There is one exception most people don’t know about: if you’re certain your total income from all payers combined will stay at or below $18,200 for the entire financial year, you can claim the threshold from every payer.13Australian Taxation Office. Multiple Jobs or Change of Job This makes sense for someone working two very small casual jobs — there’s no point having tax withheld when you won’t owe any at year end.
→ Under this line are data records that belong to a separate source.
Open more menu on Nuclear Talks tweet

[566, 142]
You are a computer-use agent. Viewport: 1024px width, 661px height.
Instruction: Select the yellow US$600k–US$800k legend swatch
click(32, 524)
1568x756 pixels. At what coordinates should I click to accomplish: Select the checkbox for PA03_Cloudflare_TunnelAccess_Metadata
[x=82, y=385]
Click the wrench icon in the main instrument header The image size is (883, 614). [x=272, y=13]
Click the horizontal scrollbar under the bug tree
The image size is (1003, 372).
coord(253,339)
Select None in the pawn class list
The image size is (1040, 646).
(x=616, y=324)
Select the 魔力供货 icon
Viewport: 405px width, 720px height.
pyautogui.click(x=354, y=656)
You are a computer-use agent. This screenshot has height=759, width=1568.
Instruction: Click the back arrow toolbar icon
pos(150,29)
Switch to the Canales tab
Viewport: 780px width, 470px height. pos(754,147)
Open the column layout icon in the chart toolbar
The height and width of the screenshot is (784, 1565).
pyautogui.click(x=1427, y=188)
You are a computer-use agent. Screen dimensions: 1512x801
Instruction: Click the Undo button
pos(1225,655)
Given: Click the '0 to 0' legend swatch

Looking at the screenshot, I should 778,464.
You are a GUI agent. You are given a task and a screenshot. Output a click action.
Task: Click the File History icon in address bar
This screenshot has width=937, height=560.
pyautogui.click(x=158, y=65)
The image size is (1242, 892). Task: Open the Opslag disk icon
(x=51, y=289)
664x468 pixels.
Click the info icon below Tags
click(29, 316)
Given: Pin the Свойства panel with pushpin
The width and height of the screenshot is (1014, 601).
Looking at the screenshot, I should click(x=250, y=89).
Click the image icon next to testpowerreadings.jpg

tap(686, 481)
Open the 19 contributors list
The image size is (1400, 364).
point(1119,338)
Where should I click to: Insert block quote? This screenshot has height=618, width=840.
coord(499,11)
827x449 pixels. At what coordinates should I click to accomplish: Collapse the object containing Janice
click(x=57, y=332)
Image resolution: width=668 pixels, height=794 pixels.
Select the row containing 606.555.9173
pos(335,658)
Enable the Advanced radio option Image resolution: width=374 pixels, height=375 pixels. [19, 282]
The risk with multiple jobs runs the other way too. Claiming the threshold from two employers when your combined income exceeds $18,200 means neither employer is withholding enough, because each one assumes the threshold applies to your earnings with them alone. The shortfall shows up as a debt when you lodge your return. People who pick up a second job partway through the year are the ones most likely to get caught out here — the ATO doesn’t send you a warning mid-year.

When Changing Jobs

Each time you start with a new employer, you need to submit a fresh TFN declaration. Your threshold claim doesn’t follow you automatically. If you leave one job and start another, claim the threshold from your new employer straight away. If you’re between jobs and start a second position while still technically employed elsewhere, make sure only one payer has the threshold claimed at any time.13Australian Taxation Office. Multiple Jobs or Change of Job

If you’ve been over-withheld during a transition period — because you didn’t lodge your TFN declaration quickly enough or briefly had no threshold claimed anywhere — you’ll get the difference back as a refund when you lodge your annual tax return. The system is designed to wash out over the financial year, but your fortnightly cash flow can take a noticeable dip in the interim.